▶ **DATA ENTRIES**:
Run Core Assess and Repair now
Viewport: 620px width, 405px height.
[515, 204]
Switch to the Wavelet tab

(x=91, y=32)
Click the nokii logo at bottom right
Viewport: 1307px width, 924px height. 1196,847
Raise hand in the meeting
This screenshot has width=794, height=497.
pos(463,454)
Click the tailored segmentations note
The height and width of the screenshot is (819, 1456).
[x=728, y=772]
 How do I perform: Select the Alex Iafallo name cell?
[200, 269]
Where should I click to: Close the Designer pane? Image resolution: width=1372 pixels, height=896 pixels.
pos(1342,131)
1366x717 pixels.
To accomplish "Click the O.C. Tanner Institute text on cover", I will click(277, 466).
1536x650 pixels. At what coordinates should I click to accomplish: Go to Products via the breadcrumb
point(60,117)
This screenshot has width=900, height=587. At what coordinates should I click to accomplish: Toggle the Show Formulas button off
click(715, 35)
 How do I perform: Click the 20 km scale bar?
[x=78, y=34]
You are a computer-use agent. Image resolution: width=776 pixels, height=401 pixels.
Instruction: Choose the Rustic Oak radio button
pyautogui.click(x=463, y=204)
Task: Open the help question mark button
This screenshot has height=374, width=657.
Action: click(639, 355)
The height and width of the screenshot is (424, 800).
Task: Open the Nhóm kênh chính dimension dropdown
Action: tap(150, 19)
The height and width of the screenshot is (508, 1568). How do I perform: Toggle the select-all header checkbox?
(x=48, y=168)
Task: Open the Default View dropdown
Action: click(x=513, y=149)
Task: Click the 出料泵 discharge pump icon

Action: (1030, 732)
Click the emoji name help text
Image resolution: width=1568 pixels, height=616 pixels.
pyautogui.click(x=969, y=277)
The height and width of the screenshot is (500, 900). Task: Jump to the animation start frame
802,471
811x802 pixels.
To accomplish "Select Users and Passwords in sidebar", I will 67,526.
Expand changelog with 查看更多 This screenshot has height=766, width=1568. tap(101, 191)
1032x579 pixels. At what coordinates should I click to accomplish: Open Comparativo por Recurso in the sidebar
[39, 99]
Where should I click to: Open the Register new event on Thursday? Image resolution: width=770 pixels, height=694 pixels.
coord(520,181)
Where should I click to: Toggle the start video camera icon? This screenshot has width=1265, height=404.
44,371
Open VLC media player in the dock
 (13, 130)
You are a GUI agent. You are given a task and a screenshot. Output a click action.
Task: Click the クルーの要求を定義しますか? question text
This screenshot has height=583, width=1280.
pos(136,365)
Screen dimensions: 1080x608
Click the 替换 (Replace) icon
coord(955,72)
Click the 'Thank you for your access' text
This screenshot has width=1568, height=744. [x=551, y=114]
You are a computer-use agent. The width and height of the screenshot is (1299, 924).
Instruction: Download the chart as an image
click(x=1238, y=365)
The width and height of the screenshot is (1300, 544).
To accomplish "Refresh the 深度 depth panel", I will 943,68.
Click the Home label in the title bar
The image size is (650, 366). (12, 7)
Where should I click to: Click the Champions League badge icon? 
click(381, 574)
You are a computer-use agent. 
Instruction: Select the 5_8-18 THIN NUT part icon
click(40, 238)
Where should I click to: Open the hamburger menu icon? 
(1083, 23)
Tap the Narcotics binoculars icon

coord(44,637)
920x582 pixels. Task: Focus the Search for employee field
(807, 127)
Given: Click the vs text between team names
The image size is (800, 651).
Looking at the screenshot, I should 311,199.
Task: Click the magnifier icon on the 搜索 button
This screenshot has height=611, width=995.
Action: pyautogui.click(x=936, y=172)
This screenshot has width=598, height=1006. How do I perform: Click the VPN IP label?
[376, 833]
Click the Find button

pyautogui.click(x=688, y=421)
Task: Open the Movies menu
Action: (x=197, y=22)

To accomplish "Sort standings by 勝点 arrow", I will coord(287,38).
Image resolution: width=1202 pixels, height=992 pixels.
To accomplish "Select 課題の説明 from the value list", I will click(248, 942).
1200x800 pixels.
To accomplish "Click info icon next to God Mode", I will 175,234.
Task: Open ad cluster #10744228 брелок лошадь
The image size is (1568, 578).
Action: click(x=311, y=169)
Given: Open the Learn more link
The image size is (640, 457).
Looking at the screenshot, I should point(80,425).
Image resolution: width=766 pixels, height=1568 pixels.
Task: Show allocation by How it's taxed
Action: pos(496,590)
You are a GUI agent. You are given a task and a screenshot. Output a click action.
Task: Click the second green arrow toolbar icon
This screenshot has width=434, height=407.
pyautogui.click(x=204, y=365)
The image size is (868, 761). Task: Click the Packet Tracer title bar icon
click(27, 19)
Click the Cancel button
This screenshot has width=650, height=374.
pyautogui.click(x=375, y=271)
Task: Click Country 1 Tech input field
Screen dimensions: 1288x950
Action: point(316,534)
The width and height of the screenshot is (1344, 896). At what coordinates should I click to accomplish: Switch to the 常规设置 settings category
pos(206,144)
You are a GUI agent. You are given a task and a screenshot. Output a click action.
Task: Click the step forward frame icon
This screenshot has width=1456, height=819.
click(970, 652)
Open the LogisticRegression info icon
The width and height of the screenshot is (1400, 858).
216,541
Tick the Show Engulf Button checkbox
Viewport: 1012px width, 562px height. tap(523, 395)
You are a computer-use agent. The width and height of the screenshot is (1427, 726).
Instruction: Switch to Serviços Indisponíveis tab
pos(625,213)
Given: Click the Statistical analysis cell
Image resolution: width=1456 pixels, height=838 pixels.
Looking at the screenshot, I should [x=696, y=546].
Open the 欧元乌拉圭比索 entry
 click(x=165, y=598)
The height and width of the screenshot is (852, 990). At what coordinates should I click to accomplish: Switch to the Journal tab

▶ **CHALLENGE**: Duplicate the listing above line for line, with no changes.

▶ **ANSWER**:
Run Core Assess and Repair now
Viewport: 620px width, 405px height.
[515, 204]
Switch to the Wavelet tab

(x=91, y=32)
Click the nokii logo at bottom right
Viewport: 1307px width, 924px height. 1196,847
Raise hand in the meeting
This screenshot has width=794, height=497.
pos(463,454)
Click the tailored segmentations note
The height and width of the screenshot is (819, 1456).
[x=728, y=772]
 How do I perform: Select the Alex Iafallo name cell?
[200, 269]
Where should I click to: Close the Designer pane? Image resolution: width=1372 pixels, height=896 pixels.
pos(1342,131)
1366x717 pixels.
To accomplish "Click the O.C. Tanner Institute text on cover", I will click(277, 466).
1536x650 pixels. At what coordinates should I click to accomplish: Go to Products via the breadcrumb
point(60,117)
This screenshot has width=900, height=587. At what coordinates should I click to accomplish: Toggle the Show Formulas button off
click(715, 35)
 How do I perform: Click the 20 km scale bar?
[x=78, y=34]
You are a computer-use agent. Image resolution: width=776 pixels, height=401 pixels.
Instruction: Choose the Rustic Oak radio button
pyautogui.click(x=463, y=204)
Task: Open the help question mark button
This screenshot has height=374, width=657.
Action: click(639, 355)
The height and width of the screenshot is (424, 800).
Task: Open the Nhóm kênh chính dimension dropdown
Action: tap(150, 19)
The height and width of the screenshot is (508, 1568). How do I perform: Toggle the select-all header checkbox?
(x=48, y=168)
Task: Open the Default View dropdown
Action: click(x=513, y=149)
Task: Click the 出料泵 discharge pump icon

Action: (1030, 732)
Click the emoji name help text
Image resolution: width=1568 pixels, height=616 pixels.
pyautogui.click(x=969, y=277)
The height and width of the screenshot is (500, 900). Task: Jump to the animation start frame
802,471
811x802 pixels.
To accomplish "Select Users and Passwords in sidebar", I will 67,526.
Expand changelog with 查看更多 This screenshot has height=766, width=1568. tap(101, 191)
1032x579 pixels. At what coordinates should I click to accomplish: Open Comparativo por Recurso in the sidebar
[39, 99]
Where should I click to: Open the Register new event on Thursday? Image resolution: width=770 pixels, height=694 pixels.
coord(520,181)
Where should I click to: Toggle the start video camera icon? This screenshot has width=1265, height=404.
44,371
Open VLC media player in the dock
 (13, 130)
You are a GUI agent. You are given a task and a screenshot. Output a click action.
Task: Click the クルーの要求を定義しますか? question text
This screenshot has height=583, width=1280.
pos(136,365)
Screen dimensions: 1080x608
Click the 替换 (Replace) icon
coord(955,72)
Click the 'Thank you for your access' text
This screenshot has width=1568, height=744. [x=551, y=114]
You are a computer-use agent. The width and height of the screenshot is (1299, 924).
Instruction: Download the chart as an image
click(x=1238, y=365)
The width and height of the screenshot is (1300, 544).
To accomplish "Refresh the 深度 depth panel", I will 943,68.
Click the Home label in the title bar
The image size is (650, 366). (12, 7)
Where should I click to: Click the Champions League badge icon? 
click(381, 574)
You are a computer-use agent. 
Instruction: Select the 5_8-18 THIN NUT part icon
click(40, 238)
Where should I click to: Open the hamburger menu icon? 
(1083, 23)
Tap the Narcotics binoculars icon

coord(44,637)
920x582 pixels. Task: Focus the Search for employee field
(807, 127)
Given: Click the vs text between team names
The image size is (800, 651).
Looking at the screenshot, I should 311,199.
Task: Click the magnifier icon on the 搜索 button
This screenshot has height=611, width=995.
Action: pyautogui.click(x=936, y=172)
This screenshot has width=598, height=1006. How do I perform: Click the VPN IP label?
[376, 833]
Click the Find button

pyautogui.click(x=688, y=421)
Task: Open the Movies menu
Action: (x=197, y=22)

To accomplish "Sort standings by 勝点 arrow", I will coord(287,38).
Image resolution: width=1202 pixels, height=992 pixels.
To accomplish "Select 課題の説明 from the value list", I will click(248, 942).
1200x800 pixels.
To accomplish "Click info icon next to God Mode", I will 175,234.
Task: Open ad cluster #10744228 брелок лошадь
The image size is (1568, 578).
Action: click(x=311, y=169)
Given: Open the Learn more link
The image size is (640, 457).
Looking at the screenshot, I should point(80,425).
Image resolution: width=766 pixels, height=1568 pixels.
Task: Show allocation by How it's taxed
Action: pos(496,590)
You are a GUI agent. You are given a task and a screenshot. Output a click action.
Task: Click the second green arrow toolbar icon
This screenshot has width=434, height=407.
pyautogui.click(x=204, y=365)
The image size is (868, 761). Task: Click the Packet Tracer title bar icon
click(27, 19)
Click the Cancel button
This screenshot has width=650, height=374.
pyautogui.click(x=375, y=271)
Task: Click Country 1 Tech input field
Screen dimensions: 1288x950
Action: point(316,534)
The width and height of the screenshot is (1344, 896). At what coordinates should I click to accomplish: Switch to the 常规设置 settings category
pos(206,144)
You are a GUI agent. You are given a task and a screenshot. Output a click action.
Task: Click the step forward frame icon
This screenshot has width=1456, height=819.
click(970, 652)
Open the LogisticRegression info icon
The width and height of the screenshot is (1400, 858).
216,541
Tick the Show Engulf Button checkbox
Viewport: 1012px width, 562px height. tap(523, 395)
You are a computer-use agent. The width and height of the screenshot is (1427, 726).
Instruction: Switch to Serviços Indisponíveis tab
pos(625,213)
Given: Click the Statistical analysis cell
Image resolution: width=1456 pixels, height=838 pixels.
Looking at the screenshot, I should [x=696, y=546].
Open the 欧元乌拉圭比索 entry
 click(x=165, y=598)
The height and width of the screenshot is (852, 990). At what coordinates should I click to accomplish: Switch to the Journal tab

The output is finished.